Venting a Skillion Steel Roof
The ventilation of a low pitched roof is critical, commonly referred to as a flat roof, when it comes to the incidence of water precipitation during frost conditions (absence of natural air movement)
This is the reason why smoke pots are employed in vineyards an orchards around the world to create some movement however slight to offset the damage to pants and fruit as may occur when subjected to these conditions
Without air movement natural ventilation is not possible.
To avoid the occurrence of water precipitation to the underside of steel, glass in a building, the surface(s) need to be isolated from any air volume as may exist.
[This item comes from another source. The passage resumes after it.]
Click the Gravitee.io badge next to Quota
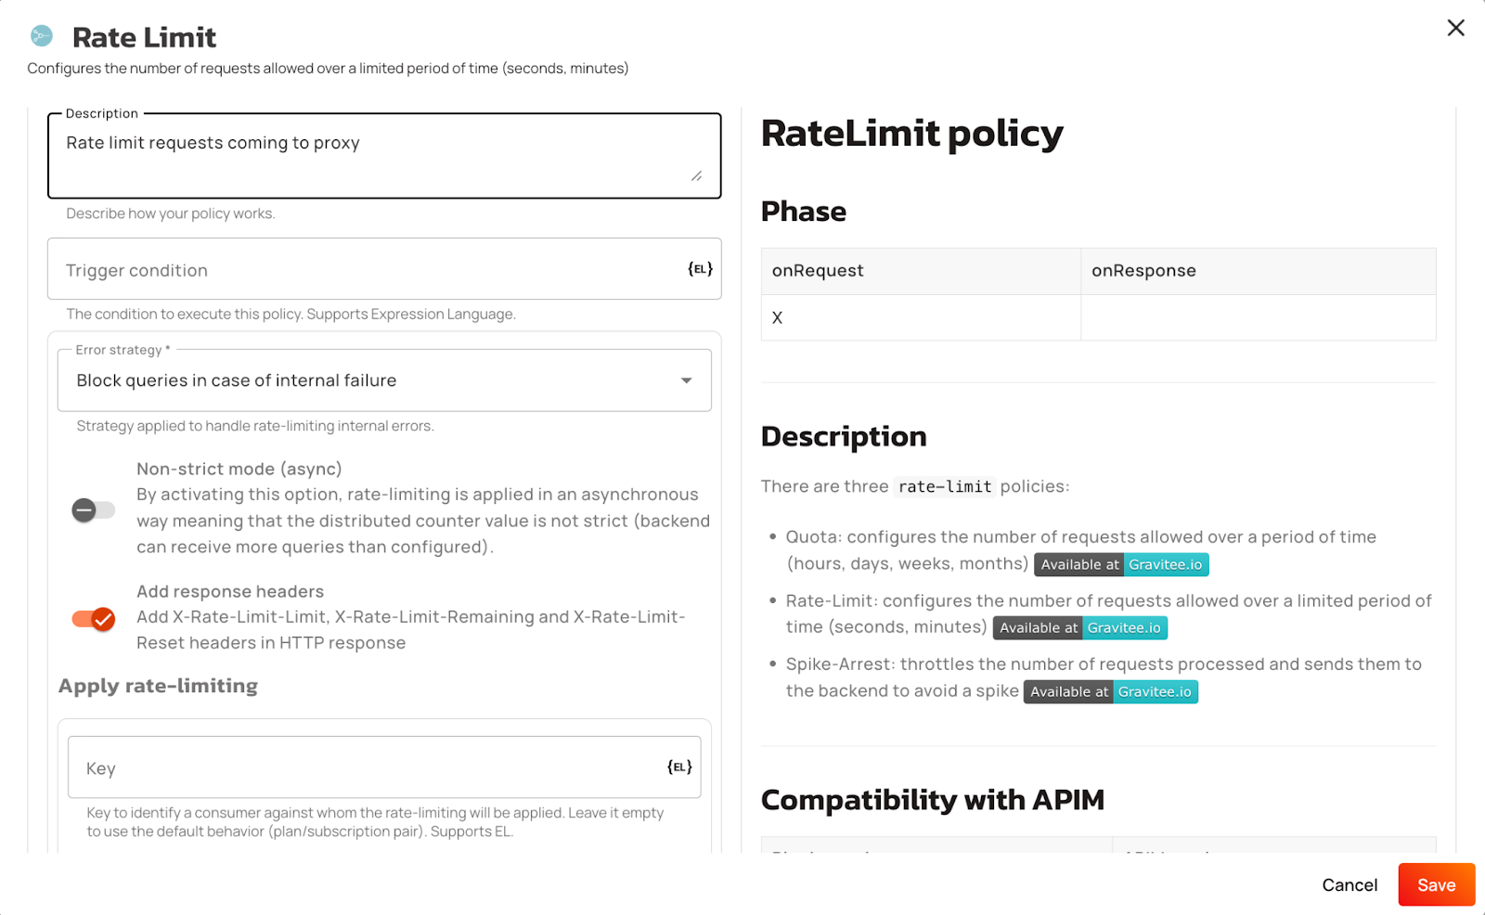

To illustrate the point using a case study consisting of a building of approx 100 s/m, rectangular in shape, walls well insulated with R2.5 and internally lined in cement fibre sheeting, situated in the Adelaide hills
The roof was of a steel cladding, pitched at 4 degrees, and flashings extremely well sealed
The ceiling lining, consisting of compressed wood and cement tiles was installed approx 150mm under the roof and R3 Insulation was located above the ceiling tiles.
A well insulated area by any standard…..nevertheless…. toward the end of every winter season the white ceiling tiles showed signs of discoloration due to presence of moisture
No matter what means were employed the only one remedy worked, when the roof was removed and foil was placed in direct contact with the underside of the roofing material….a simple foil vapour membrane.
In roof ventilation, and or with any situation, treating the symptom is never as successful as stopping the problem.
Whether insulation is used or not, the foil membrane, insulated or not, against the underside of the steel roofing is critical.